Integration and Segregation of Activity in Neocortex-Hippocampus by Slow Oscillations
Center for Molecular and Behavioral Neuroscience
Brain systems communicate by means of neuronal oscillations at multiple temporal and spatial scales. Slow oscillations involve large neocortical areas, alternating between activity (UP) and silence (DOWN) states (Steriade et al, 1993). During slow wave sleep DOWN states in neocortex are associated with decrease of CA1 unit activity and probability of ripples (Sirota et al, 2003; Battaglia et al, 2004).
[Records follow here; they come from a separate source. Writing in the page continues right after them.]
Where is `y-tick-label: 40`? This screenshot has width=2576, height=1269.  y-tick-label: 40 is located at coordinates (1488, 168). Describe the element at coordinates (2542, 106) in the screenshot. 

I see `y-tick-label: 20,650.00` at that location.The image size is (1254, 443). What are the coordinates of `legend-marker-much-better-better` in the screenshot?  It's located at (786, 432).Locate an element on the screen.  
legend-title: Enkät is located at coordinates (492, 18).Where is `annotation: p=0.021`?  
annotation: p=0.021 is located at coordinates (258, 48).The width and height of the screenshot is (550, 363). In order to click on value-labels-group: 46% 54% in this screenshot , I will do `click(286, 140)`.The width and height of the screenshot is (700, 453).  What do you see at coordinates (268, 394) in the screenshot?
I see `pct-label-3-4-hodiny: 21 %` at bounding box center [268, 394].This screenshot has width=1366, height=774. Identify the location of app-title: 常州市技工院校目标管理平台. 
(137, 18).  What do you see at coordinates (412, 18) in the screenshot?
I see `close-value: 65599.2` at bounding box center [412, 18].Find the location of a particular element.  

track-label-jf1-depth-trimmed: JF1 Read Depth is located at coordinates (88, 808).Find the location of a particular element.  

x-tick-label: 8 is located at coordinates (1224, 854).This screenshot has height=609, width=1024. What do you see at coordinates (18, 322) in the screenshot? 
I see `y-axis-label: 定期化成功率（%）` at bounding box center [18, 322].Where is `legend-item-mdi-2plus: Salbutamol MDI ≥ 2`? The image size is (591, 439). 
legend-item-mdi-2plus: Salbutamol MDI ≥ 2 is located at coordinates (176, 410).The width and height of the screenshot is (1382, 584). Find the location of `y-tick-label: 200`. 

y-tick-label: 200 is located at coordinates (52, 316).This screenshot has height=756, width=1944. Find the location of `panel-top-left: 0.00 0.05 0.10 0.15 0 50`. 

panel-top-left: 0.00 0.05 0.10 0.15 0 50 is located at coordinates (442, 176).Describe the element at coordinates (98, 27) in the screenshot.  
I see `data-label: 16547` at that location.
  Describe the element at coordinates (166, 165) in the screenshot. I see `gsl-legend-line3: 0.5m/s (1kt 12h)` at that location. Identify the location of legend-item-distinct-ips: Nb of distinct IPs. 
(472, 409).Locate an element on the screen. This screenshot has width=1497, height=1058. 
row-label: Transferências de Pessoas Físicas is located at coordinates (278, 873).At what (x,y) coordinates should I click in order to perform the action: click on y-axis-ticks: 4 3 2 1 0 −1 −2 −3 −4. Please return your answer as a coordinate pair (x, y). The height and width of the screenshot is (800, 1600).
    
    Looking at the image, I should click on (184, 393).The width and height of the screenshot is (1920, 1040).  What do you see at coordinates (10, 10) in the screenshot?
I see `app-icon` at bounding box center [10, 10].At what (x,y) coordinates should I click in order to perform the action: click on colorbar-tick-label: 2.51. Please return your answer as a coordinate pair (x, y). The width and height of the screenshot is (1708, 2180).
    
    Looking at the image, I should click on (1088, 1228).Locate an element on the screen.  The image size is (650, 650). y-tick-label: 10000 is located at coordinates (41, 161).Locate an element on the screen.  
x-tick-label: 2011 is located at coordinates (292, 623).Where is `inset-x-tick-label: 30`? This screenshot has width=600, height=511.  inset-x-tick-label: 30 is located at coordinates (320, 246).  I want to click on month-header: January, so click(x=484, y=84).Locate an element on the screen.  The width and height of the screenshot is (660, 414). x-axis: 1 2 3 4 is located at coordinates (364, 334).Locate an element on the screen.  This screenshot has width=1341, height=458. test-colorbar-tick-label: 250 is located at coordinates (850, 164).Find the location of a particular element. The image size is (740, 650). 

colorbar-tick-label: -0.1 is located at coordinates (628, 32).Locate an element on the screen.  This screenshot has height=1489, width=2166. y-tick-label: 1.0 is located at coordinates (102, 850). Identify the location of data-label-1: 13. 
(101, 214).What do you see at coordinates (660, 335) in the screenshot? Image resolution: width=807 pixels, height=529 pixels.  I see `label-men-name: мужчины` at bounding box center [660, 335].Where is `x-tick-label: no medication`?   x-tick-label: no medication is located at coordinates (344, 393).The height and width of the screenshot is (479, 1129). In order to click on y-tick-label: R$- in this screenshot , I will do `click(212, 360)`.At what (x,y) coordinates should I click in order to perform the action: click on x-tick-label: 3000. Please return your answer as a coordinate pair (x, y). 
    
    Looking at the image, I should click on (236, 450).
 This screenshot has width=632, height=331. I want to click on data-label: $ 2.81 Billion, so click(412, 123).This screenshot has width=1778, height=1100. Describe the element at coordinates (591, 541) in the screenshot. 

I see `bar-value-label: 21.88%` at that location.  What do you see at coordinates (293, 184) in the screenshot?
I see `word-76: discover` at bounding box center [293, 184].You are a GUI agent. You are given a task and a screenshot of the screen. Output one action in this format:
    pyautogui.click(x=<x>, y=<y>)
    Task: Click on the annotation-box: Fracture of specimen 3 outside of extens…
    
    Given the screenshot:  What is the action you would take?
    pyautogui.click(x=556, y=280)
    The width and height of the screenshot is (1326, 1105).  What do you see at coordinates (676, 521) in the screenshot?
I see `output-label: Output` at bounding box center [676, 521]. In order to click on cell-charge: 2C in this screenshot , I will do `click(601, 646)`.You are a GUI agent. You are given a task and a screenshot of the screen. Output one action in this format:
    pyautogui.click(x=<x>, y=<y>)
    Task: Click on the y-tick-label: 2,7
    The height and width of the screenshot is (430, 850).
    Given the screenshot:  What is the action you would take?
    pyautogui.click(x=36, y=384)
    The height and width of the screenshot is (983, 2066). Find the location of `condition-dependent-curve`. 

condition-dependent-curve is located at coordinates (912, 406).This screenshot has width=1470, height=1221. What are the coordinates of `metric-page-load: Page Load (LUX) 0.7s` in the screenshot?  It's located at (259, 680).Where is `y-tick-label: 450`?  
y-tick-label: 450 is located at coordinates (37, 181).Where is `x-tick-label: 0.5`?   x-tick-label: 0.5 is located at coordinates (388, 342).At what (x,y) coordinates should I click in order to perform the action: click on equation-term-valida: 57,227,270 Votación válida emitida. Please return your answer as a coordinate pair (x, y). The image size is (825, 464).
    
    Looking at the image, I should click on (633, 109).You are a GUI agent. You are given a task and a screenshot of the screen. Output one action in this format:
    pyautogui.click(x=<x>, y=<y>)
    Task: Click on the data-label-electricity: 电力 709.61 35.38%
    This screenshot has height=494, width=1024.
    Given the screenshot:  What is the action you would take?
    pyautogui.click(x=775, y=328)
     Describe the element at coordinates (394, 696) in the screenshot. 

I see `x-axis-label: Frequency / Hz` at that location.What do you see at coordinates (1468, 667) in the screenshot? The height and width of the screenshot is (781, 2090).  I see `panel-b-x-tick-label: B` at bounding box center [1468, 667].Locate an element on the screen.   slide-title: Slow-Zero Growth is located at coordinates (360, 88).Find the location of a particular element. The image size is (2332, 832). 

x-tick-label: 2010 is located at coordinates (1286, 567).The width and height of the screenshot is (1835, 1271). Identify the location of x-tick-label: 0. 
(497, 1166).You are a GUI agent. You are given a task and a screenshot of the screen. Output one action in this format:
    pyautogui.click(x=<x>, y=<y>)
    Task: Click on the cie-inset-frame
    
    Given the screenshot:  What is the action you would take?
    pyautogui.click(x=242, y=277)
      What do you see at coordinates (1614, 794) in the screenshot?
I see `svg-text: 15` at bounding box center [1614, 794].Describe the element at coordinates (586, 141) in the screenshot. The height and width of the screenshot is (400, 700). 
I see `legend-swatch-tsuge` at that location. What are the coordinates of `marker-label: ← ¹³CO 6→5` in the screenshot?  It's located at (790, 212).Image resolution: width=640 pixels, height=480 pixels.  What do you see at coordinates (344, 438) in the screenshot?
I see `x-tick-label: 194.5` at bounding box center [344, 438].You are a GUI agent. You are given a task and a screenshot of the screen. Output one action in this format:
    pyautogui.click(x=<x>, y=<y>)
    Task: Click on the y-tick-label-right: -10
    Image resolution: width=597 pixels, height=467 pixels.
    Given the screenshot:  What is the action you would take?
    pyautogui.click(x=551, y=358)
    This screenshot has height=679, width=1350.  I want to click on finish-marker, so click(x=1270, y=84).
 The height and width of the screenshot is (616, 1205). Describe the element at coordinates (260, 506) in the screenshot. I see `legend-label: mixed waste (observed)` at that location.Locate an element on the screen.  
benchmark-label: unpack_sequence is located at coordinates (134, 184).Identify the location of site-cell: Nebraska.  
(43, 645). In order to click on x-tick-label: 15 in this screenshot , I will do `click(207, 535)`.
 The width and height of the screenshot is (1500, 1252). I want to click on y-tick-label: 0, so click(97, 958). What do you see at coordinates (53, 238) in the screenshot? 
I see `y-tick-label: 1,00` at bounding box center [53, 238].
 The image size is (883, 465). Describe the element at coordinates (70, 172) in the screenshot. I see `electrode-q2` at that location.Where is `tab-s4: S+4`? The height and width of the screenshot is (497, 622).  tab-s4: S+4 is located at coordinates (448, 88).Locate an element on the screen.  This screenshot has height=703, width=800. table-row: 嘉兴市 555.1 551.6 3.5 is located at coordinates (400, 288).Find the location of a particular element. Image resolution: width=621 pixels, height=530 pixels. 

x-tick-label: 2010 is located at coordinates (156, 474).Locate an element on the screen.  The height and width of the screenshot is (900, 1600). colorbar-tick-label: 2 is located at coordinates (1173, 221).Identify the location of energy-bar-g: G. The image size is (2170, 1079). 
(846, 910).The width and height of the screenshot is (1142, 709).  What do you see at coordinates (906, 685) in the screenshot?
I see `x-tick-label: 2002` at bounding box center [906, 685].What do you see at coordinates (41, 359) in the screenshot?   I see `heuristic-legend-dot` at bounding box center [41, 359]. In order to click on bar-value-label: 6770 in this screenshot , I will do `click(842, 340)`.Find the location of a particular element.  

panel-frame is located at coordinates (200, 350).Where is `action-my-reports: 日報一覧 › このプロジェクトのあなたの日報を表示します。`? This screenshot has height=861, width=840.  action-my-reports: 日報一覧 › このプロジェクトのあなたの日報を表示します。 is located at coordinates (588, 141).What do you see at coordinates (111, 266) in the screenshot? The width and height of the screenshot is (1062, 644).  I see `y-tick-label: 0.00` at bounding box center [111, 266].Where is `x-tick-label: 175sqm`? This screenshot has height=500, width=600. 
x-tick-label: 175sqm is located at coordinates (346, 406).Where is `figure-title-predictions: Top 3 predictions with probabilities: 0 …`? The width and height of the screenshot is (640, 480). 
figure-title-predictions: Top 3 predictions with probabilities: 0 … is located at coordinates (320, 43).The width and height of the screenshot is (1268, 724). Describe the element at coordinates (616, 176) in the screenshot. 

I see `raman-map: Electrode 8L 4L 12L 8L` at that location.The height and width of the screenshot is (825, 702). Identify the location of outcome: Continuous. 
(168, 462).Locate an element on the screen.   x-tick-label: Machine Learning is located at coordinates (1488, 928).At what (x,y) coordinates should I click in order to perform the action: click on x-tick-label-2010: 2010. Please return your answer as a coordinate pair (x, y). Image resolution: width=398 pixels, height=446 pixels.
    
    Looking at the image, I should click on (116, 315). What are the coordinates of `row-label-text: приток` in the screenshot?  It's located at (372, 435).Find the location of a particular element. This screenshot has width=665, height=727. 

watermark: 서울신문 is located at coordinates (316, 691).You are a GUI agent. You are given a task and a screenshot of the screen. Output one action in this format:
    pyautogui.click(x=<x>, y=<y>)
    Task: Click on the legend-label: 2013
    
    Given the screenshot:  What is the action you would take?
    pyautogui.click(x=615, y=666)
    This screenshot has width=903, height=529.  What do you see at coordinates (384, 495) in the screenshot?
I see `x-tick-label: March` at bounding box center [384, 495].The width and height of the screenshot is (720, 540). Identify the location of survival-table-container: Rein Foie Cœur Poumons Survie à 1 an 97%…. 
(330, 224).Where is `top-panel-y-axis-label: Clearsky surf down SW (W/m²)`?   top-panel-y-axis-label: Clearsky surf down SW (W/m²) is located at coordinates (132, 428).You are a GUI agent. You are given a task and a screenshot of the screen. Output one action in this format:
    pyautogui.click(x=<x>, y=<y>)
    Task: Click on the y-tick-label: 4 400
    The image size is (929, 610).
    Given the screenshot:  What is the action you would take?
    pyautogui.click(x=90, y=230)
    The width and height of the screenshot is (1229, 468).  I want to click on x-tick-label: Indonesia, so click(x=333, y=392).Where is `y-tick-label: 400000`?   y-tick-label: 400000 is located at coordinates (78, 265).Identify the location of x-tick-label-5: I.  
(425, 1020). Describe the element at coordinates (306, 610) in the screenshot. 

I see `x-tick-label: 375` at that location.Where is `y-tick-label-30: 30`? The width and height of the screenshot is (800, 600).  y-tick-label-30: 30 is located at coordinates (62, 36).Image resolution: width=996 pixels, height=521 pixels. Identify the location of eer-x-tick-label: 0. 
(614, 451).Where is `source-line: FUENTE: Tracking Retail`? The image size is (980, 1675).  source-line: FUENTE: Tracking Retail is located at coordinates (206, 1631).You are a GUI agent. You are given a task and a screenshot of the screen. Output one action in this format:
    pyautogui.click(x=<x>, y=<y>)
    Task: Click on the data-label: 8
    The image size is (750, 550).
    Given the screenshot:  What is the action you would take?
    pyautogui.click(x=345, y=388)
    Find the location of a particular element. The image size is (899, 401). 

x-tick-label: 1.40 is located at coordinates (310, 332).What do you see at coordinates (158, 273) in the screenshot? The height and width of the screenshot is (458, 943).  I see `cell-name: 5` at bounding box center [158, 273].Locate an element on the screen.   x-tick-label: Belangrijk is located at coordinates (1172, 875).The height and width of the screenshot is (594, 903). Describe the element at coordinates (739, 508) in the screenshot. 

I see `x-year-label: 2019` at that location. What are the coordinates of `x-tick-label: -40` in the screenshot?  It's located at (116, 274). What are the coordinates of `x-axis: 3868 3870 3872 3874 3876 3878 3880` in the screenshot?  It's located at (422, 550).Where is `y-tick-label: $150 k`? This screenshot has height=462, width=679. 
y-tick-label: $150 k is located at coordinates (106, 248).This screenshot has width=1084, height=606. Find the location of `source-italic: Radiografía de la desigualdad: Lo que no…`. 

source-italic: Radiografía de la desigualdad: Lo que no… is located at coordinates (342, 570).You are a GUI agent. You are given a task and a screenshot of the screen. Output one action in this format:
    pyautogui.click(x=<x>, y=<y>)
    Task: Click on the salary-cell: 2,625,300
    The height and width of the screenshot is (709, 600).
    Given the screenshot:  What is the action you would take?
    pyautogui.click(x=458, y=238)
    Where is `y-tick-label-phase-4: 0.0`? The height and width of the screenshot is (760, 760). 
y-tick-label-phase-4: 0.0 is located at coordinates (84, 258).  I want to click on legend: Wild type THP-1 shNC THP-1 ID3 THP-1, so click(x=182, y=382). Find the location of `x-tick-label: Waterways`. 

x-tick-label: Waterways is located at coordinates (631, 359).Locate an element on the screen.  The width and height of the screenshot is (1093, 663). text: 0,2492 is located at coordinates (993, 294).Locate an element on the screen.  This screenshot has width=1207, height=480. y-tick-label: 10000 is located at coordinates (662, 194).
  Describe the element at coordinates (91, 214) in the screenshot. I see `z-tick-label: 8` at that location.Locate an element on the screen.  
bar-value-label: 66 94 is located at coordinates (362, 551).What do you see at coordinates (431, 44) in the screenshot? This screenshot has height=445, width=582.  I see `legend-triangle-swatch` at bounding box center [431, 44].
To explore this phenomenon and its mechanism we recorded intracellular membrane potential in anesthetized rats from neurons in the neocortex, entorhinal cortex (EC), subiculum and hippocampus with simultaneous recordings of the local field potential and units from hippocampal subfields. We find that slow oscillation and associated DOWN-UP states are synchronous between the neocortex, entorhinal and subicular cortices. In contrast, fluctuations of the membrane potential of hippocampal cells showed a unimodal distribution, but were coherent to the neocortical slow oscillation. Analysis of the preferred phases of depolarization, unit firing and local gamma and sharpwaves revealed differential recruitment of hippocampal network by the slow oscillation. Dentate gyrus network was directly driven by the EC during UP state, intrinsic activity in the CA3 network self-organized during the DOWN state, and activity in CA1 was affected by both EC in the UP state and CA3 activity in the DOWN state. Analysis of simultaneous recordings in hippocampus and neocortex and entorhinal cortex in non-anesthetized rats during SWS confirms these findings. Thus, neo/paleocortical and hippocampal networks periodically reset, self-organize and temporally coordinate their local activity within the slow oscillation.